# [Texto base]
______

Puede ser que el Presidente no sepa manejar una crisis epidemiológica en el país. Es lo más probable, si tomamos en cuenta los más de 52 mil muertos que hasta ahora tenemos, debido a la negligente gestión en el combate a una pandemia anunciada. Pero es un experto en simbología y teatralidad política. Lo demostró desde el primer día de su mandato, cuando organizó la ceremonia religiosa-new age para ser sacralizado en el poder por los supuestos representantes de los pueblos indígenas del país.
No importaba la realidad, sino lo que se quería representar; el pueblo lo consagraba. El ritual pasaba incluso a ser más importante que el resultado electoral; los dioses bendecían al nuevo gobierno. Poco importa que estas bendiciones no hayan servido de mucho, como se puede constatar por los resultados. Como no les sirvió en su momento a los gobernadores Duarte consagrar a sus estados al Sagrado Corazón de Jesús y a la Virgen María.

______

# [Tareas y ejercicios]
• A. Según el texto, ¿por qué lo más probable es que el Presidente no sepa manejar una crisis epidemiológica?
• B. Copia sin cambios el fragmento del texto que empieza en las palabras "Puede ser que" y termina después de "indígenas del país.".

______

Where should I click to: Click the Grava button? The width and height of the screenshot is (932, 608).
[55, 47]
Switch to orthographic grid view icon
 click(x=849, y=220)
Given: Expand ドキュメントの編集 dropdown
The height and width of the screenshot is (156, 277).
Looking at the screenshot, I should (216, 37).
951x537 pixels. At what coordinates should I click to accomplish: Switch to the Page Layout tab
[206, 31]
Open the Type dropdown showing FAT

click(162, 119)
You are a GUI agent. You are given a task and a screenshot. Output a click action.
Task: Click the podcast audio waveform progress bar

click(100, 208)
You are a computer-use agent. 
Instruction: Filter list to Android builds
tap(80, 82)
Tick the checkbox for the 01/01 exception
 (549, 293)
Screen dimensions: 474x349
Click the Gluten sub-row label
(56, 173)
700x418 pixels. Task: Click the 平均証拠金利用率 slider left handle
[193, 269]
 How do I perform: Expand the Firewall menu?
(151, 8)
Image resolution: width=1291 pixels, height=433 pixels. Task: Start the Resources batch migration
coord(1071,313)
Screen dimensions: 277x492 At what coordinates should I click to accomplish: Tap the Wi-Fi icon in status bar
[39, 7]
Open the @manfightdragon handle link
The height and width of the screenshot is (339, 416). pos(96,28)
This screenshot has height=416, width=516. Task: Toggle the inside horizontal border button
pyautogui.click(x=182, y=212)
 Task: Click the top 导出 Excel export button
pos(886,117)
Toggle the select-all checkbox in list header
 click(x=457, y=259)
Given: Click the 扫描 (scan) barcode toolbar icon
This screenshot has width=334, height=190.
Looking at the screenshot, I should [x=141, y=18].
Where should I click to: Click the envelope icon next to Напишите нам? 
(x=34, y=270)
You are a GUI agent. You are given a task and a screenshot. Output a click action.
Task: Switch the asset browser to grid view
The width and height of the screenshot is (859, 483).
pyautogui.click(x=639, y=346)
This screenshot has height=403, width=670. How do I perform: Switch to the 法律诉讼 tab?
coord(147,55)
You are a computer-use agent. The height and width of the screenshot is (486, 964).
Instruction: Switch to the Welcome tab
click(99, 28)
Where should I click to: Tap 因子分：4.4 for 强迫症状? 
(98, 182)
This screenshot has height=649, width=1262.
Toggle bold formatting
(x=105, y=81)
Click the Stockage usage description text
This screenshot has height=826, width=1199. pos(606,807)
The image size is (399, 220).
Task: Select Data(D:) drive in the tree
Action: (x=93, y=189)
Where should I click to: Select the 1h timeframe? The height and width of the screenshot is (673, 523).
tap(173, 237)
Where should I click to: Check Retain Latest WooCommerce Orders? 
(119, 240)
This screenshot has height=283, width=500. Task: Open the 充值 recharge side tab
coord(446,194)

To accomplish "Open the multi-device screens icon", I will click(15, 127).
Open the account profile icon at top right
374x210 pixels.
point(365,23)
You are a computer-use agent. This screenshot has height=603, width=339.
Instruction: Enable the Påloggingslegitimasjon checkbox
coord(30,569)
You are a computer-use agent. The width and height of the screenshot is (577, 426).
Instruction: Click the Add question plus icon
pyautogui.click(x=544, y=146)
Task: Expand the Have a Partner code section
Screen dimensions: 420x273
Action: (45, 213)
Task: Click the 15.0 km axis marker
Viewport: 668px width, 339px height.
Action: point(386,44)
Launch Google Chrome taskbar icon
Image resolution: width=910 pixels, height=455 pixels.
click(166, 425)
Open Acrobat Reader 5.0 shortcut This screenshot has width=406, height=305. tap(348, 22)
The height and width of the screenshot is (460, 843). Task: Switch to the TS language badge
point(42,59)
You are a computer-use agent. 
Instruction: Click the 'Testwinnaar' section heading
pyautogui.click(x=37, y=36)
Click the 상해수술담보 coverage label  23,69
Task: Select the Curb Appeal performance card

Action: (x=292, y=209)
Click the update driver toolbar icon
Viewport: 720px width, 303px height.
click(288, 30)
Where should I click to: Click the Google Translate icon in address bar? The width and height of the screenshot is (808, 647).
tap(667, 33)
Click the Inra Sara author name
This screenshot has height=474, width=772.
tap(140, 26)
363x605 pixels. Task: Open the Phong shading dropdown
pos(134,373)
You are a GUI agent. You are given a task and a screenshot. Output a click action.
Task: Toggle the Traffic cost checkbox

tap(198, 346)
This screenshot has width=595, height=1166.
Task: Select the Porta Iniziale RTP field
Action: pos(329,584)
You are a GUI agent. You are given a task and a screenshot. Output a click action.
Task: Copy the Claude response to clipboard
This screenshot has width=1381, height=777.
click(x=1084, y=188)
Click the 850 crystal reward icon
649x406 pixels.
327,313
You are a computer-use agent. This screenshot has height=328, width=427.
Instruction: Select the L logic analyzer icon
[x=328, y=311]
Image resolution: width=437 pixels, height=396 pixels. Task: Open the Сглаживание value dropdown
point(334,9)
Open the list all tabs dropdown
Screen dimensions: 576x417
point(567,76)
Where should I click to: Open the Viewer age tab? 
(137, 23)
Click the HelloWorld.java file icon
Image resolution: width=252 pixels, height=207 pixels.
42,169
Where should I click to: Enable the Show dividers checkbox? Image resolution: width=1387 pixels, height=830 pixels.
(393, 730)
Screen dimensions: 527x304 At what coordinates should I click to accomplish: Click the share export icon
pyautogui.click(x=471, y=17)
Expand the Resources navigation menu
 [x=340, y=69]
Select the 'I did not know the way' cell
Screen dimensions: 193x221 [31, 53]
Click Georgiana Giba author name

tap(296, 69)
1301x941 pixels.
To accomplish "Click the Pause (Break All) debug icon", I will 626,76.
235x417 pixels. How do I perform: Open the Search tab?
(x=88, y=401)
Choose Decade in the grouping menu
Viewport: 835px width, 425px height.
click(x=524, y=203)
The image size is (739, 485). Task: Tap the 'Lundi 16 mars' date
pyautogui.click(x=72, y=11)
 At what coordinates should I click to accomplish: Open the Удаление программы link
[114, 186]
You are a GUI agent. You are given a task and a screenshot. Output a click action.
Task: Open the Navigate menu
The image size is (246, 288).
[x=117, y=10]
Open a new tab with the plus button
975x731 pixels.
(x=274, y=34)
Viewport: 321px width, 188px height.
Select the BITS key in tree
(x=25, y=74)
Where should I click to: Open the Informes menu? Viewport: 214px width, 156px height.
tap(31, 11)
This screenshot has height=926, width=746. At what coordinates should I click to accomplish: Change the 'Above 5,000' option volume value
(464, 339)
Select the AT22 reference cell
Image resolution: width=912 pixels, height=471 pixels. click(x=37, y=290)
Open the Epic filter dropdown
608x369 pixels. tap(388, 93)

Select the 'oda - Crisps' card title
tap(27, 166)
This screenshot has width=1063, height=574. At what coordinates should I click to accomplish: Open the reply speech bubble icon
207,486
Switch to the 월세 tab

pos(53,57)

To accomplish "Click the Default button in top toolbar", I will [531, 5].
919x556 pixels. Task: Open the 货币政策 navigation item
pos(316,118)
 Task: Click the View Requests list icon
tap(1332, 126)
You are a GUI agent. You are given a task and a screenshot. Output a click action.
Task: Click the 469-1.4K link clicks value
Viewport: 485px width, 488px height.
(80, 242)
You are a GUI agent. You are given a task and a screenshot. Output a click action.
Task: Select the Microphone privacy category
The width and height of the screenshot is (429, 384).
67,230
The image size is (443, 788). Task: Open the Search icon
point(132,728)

______

# [Soluciones]
• A. Porque hasta ahora hay más de 52 mil muertos, debido a la gestión negligente en el combate a una pandemia anunciada.

• B.
Puede ser que el Presidente no sepa manejar una crisis epidemiológica en el país. Es lo más probable, si tomamos en cuenta los más de 52 mil muertos que hasta ahora tenemos, debido a la negligente gestión en el combate a una pandemia anunciada. Pero es un experto en simbología y teatralidad política. Lo demostró desde el primer día de su mandato, cuando organizó la ceremonia religiosa-new age para ser sacralizado en el poder por los supuestos representantes de los pueblos indígenas del país.